Task prompt: Only an exact repetition of all the entries will be accepted.

Input records:
--*--
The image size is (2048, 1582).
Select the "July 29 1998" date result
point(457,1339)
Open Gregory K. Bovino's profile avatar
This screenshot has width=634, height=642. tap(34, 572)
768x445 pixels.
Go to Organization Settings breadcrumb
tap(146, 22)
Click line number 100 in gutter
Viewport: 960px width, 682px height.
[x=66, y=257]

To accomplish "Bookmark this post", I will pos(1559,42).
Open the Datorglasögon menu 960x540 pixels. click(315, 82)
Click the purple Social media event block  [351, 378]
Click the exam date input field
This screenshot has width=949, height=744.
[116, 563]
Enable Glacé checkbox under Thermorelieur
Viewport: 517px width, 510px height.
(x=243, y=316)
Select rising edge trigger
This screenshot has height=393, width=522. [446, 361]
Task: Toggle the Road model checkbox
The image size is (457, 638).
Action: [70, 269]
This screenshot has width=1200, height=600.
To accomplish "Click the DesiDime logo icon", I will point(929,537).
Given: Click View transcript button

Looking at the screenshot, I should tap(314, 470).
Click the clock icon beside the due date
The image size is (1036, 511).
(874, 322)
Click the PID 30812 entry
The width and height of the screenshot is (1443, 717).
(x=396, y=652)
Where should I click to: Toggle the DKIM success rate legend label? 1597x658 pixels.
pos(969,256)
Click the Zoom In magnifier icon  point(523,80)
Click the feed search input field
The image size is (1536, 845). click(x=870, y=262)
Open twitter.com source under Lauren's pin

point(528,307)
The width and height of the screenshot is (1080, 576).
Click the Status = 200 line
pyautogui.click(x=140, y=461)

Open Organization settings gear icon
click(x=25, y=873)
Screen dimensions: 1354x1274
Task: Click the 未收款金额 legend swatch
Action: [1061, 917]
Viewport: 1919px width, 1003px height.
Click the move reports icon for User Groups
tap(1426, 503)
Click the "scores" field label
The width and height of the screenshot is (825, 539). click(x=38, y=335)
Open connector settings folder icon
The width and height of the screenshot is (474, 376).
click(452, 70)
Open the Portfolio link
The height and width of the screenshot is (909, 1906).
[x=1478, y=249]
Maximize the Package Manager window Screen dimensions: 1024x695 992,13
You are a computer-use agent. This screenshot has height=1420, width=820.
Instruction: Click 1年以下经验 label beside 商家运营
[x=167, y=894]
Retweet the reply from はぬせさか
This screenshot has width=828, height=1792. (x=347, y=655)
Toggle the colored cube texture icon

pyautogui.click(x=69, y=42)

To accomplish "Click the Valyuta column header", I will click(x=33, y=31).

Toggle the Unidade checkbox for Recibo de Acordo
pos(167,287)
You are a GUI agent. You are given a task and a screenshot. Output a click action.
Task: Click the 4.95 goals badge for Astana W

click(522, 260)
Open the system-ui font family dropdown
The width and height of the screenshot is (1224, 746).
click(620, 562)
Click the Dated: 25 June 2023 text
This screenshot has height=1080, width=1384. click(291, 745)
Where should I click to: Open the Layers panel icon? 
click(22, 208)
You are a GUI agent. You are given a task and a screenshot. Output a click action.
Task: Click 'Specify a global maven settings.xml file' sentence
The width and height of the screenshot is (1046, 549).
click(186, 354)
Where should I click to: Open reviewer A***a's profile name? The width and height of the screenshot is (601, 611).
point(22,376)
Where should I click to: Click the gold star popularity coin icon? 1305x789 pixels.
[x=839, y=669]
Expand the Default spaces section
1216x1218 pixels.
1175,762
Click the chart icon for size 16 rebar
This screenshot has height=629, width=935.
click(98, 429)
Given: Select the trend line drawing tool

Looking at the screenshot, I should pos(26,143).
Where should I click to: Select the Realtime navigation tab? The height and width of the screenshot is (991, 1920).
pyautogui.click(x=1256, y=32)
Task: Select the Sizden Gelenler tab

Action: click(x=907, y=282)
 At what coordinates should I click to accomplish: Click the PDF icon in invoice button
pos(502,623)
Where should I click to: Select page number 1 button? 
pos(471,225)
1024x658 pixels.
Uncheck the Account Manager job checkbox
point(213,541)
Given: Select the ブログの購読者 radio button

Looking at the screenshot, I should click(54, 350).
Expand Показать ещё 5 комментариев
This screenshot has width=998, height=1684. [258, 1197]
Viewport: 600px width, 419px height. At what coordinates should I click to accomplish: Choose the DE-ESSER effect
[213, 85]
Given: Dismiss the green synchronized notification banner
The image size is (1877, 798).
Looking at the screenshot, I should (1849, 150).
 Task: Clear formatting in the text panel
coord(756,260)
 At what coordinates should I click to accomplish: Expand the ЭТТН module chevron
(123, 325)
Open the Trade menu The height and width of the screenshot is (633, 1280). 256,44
--*--
Answer to the exercise:
The image size is (2048, 1582).
Select the "July 29 1998" date result
point(457,1339)
Open Gregory K. Bovino's profile avatar
This screenshot has width=634, height=642. tap(34, 572)
768x445 pixels.
Go to Organization Settings breadcrumb
tap(146, 22)
Click line number 100 in gutter
Viewport: 960px width, 682px height.
[x=66, y=257]

To accomplish "Bookmark this post", I will pos(1559,42).
Open the Datorglasögon menu 960x540 pixels. click(315, 82)
Click the purple Social media event block  [351, 378]
Click the exam date input field
This screenshot has width=949, height=744.
[116, 563]
Enable Glacé checkbox under Thermorelieur
Viewport: 517px width, 510px height.
(x=243, y=316)
Select rising edge trigger
This screenshot has height=393, width=522. [446, 361]
Task: Toggle the Road model checkbox
The image size is (457, 638).
Action: [70, 269]
This screenshot has width=1200, height=600.
To accomplish "Click the DesiDime logo icon", I will point(929,537).
Given: Click View transcript button

Looking at the screenshot, I should tap(314, 470).
Click the clock icon beside the due date
The image size is (1036, 511).
(874, 322)
Click the PID 30812 entry
The width and height of the screenshot is (1443, 717).
(x=396, y=652)
Where should I click to: Toggle the DKIM success rate legend label? 1597x658 pixels.
pos(969,256)
Click the Zoom In magnifier icon  point(523,80)
Click the feed search input field
The image size is (1536, 845). click(x=870, y=262)
Open twitter.com source under Lauren's pin

point(528,307)
The width and height of the screenshot is (1080, 576).
Click the Status = 200 line
pyautogui.click(x=140, y=461)

Open Organization settings gear icon
click(x=25, y=873)
Screen dimensions: 1354x1274
Task: Click the 未收款金额 legend swatch
Action: [1061, 917]
Viewport: 1919px width, 1003px height.
Click the move reports icon for User Groups
tap(1426, 503)
Click the "scores" field label
The width and height of the screenshot is (825, 539). click(x=38, y=335)
Open connector settings folder icon
The width and height of the screenshot is (474, 376).
click(452, 70)
Open the Portfolio link
The height and width of the screenshot is (909, 1906).
[x=1478, y=249]
Maximize the Package Manager window Screen dimensions: 1024x695 992,13
You are a computer-use agent. This screenshot has height=1420, width=820.
Instruction: Click 1年以下经验 label beside 商家运营
[x=167, y=894]
Retweet the reply from はぬせさか
This screenshot has width=828, height=1792. (x=347, y=655)
Toggle the colored cube texture icon

pyautogui.click(x=69, y=42)

To accomplish "Click the Valyuta column header", I will click(x=33, y=31).

Toggle the Unidade checkbox for Recibo de Acordo
pos(167,287)
You are a GUI agent. You are given a task and a screenshot. Output a click action.
Task: Click the 4.95 goals badge for Astana W

click(522, 260)
Open the system-ui font family dropdown
The width and height of the screenshot is (1224, 746).
click(620, 562)
Click the Dated: 25 June 2023 text
This screenshot has height=1080, width=1384. click(291, 745)
Where should I click to: Open the Layers panel icon? 
click(22, 208)
You are a GUI agent. You are given a task and a screenshot. Output a click action.
Task: Click 'Specify a global maven settings.xml file' sentence
The width and height of the screenshot is (1046, 549).
click(186, 354)
Where should I click to: Open reviewer A***a's profile name? The width and height of the screenshot is (601, 611).
point(22,376)
Where should I click to: Click the gold star popularity coin icon? 1305x789 pixels.
[x=839, y=669]
Expand the Default spaces section
1216x1218 pixels.
1175,762
Click the chart icon for size 16 rebar
This screenshot has height=629, width=935.
click(98, 429)
Given: Select the trend line drawing tool

Looking at the screenshot, I should pos(26,143).
Where should I click to: Select the Realtime navigation tab? The height and width of the screenshot is (991, 1920).
pyautogui.click(x=1256, y=32)
Task: Select the Sizden Gelenler tab

Action: click(x=907, y=282)
 At what coordinates should I click to accomplish: Click the PDF icon in invoice button
pos(502,623)
Where should I click to: Select page number 1 button? 
pos(471,225)
1024x658 pixels.
Uncheck the Account Manager job checkbox
point(213,541)
Given: Select the ブログの購読者 radio button

Looking at the screenshot, I should click(54, 350).
Expand Показать ещё 5 комментариев
This screenshot has width=998, height=1684. [258, 1197]
Viewport: 600px width, 419px height. At what coordinates should I click to accomplish: Choose the DE-ESSER effect
[213, 85]
Given: Dismiss the green synchronized notification banner
The image size is (1877, 798).
Looking at the screenshot, I should (1849, 150).
 Task: Clear formatting in the text panel
coord(756,260)
 At what coordinates should I click to accomplish: Expand the ЭТТН module chevron
(123, 325)
Open the Trade menu The height and width of the screenshot is (633, 1280). 256,44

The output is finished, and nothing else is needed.